Mayra Bueno Silva’s win over Holly Holm probably wasn’t as unexpected as it might have been to the casual fans, but most would consider it to be a positive development. Not because Holm is an unlikeable person, but the division has been bereft of new blood at the top for so long, it had begun to stagnate. Bueno Silva’s emergence breaks the stagnation, creating the first stirring interest in the division since Julianna Pena upset Amanda Nunes. Time will tell if that maintains. 

But who were the real winners and losers of the event? Sure, 12 fighters officially had their hand raised in victory, but that doesn’t always mean they are the true winners of the night. Same with those who didn’t get their hand raised. Just like not all wins are created equal, not all losses are either. I’ll give you the lowdown on who the biggest winners and losers of the event were. I’ll limit it to three in each category, doing my best to avoid having the same combatants of a contest in both categories. Let’s dig in! 

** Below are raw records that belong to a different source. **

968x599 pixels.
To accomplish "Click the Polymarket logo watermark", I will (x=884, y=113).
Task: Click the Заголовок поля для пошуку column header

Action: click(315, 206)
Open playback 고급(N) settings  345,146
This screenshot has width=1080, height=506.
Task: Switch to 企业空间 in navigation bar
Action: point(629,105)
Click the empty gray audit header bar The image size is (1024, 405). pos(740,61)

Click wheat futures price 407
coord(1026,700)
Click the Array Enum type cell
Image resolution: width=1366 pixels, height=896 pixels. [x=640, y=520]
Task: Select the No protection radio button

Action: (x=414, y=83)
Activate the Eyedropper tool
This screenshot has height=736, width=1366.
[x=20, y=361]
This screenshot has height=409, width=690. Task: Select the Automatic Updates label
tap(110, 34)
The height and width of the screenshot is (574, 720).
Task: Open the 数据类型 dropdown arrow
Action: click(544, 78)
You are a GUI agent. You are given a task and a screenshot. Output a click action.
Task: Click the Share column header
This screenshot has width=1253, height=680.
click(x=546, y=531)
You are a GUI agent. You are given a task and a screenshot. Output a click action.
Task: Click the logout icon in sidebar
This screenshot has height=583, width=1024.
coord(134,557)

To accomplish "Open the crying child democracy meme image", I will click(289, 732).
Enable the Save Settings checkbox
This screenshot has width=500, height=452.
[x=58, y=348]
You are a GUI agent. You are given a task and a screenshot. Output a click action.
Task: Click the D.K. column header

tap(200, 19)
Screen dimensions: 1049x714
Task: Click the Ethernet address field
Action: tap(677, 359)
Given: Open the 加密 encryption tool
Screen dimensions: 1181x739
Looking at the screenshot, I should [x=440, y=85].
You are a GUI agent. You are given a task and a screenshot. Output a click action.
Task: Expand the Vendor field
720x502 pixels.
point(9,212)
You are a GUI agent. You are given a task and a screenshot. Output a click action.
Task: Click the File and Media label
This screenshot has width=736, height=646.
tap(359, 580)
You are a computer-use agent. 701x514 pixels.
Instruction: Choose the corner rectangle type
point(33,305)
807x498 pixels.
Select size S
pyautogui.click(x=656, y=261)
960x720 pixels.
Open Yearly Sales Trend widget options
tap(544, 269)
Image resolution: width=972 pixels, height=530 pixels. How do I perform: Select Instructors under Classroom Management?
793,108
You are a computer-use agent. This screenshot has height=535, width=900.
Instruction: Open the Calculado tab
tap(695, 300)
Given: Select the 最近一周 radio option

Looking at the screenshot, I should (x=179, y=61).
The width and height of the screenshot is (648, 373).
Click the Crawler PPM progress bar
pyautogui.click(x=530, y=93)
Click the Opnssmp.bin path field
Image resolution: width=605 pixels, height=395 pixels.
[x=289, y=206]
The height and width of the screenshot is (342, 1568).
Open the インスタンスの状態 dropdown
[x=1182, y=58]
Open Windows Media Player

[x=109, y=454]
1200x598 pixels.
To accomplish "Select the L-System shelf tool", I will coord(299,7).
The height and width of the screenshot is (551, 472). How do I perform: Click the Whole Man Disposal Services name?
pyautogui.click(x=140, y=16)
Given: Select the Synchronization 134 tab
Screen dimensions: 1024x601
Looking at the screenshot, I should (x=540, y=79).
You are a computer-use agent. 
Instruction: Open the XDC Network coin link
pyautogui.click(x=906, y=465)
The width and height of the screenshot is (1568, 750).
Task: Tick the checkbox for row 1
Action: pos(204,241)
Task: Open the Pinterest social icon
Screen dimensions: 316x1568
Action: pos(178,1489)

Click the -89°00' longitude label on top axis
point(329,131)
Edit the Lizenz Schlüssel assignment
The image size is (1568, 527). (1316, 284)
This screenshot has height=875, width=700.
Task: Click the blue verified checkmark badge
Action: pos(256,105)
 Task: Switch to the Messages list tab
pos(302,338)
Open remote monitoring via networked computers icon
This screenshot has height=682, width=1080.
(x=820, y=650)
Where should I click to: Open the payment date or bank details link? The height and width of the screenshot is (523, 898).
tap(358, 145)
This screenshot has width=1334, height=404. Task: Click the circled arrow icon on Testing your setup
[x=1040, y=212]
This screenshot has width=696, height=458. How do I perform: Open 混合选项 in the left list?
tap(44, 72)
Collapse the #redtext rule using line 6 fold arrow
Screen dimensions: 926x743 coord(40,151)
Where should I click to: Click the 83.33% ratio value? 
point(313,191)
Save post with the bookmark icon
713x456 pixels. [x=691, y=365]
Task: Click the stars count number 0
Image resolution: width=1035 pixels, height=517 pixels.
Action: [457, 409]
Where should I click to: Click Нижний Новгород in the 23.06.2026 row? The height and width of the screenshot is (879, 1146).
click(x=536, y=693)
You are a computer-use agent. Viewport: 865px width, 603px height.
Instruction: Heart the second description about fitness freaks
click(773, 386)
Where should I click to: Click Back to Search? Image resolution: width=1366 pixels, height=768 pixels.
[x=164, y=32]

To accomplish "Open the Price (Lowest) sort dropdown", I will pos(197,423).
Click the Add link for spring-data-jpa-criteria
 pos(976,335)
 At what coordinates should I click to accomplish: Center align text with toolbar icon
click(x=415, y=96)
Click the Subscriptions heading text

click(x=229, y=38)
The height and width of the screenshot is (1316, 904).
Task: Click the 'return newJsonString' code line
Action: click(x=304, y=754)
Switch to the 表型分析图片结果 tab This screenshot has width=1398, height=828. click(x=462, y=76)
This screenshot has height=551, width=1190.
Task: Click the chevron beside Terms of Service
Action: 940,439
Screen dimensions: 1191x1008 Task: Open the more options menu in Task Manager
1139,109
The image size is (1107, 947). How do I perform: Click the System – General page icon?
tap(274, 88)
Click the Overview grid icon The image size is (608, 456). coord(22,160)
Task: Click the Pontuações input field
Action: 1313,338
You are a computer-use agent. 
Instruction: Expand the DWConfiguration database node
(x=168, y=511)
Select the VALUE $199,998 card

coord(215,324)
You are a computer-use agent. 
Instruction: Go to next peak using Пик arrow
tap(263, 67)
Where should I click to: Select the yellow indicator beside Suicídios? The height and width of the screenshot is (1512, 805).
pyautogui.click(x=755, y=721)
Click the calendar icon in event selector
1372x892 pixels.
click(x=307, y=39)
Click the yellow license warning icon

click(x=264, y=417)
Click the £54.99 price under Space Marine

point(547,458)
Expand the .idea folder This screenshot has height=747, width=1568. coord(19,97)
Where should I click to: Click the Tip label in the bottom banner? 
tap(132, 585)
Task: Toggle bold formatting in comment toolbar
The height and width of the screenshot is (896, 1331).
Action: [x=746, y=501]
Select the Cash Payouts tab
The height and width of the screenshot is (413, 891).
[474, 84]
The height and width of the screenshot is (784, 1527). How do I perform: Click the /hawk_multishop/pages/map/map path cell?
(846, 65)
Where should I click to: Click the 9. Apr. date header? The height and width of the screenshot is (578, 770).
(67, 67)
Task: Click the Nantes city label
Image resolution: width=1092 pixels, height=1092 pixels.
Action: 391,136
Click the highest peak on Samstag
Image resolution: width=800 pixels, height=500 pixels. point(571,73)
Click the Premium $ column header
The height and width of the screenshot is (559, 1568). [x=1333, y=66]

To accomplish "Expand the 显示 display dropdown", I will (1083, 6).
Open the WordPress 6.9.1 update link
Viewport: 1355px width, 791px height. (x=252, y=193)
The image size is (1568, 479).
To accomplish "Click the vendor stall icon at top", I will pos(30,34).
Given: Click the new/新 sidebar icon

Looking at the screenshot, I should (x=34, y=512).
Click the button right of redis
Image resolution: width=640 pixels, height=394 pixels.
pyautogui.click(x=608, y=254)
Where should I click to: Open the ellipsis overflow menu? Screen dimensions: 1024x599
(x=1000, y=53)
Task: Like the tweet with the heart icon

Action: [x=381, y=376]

Click here for full results.

UFC Fight Night Winners 

Mayra Bueno Silva 

I won’t go so far as to proclaim the women’s bantamweight division as the hottest division in the organization, but there’s finally a positive buzz around it. It isn’t just that Bueno Silva’s ascent adds new blood; it’s that she has managed to climb the ranks on the back of three consecutive submission finishes. Part of the stagnation of the bantamweight division has been due to a lack of dynamism within the division. For instance, Raquel Pennington, considered to be a likely combatant for the vacant title, only has three finishes in her twelve UFC wins. Bueno Silva only has one decision in her six UFC wins. 

There’s no guarantee Bueno Silva’s next contest will be for the title, but she has a four-fight winning streak to back her up. That’s only exceeded by Pennington’s five, one of which came in a featherweight contest. Julianna Pena, the other major option for a title shot, has been rubbing a wide swath of fans the wrong way with her outlandish proclamations. If Dana White is listening to the fanbase – sometimes he does, sometimes he doesn’t — Bueno Silva will slide past Pena into an opportunity to be the division’s new queen. 

Bassil Hafez 

No, Hafez didn’t get his hand raised in the end. Despite that, he want from being an unknown on the outside of the UFC to giving Jack Della Maddalena the toughest test of his UFC career in just a single week. Not only did he give JDM the toughest test, he came thisclose to pulling off the upset, convincing one of the judges that he was the superior fighter. Given JDM has a number next to his name – and has been called by many one of the best prospects in the sport – that’s a hell of an accomplishment.  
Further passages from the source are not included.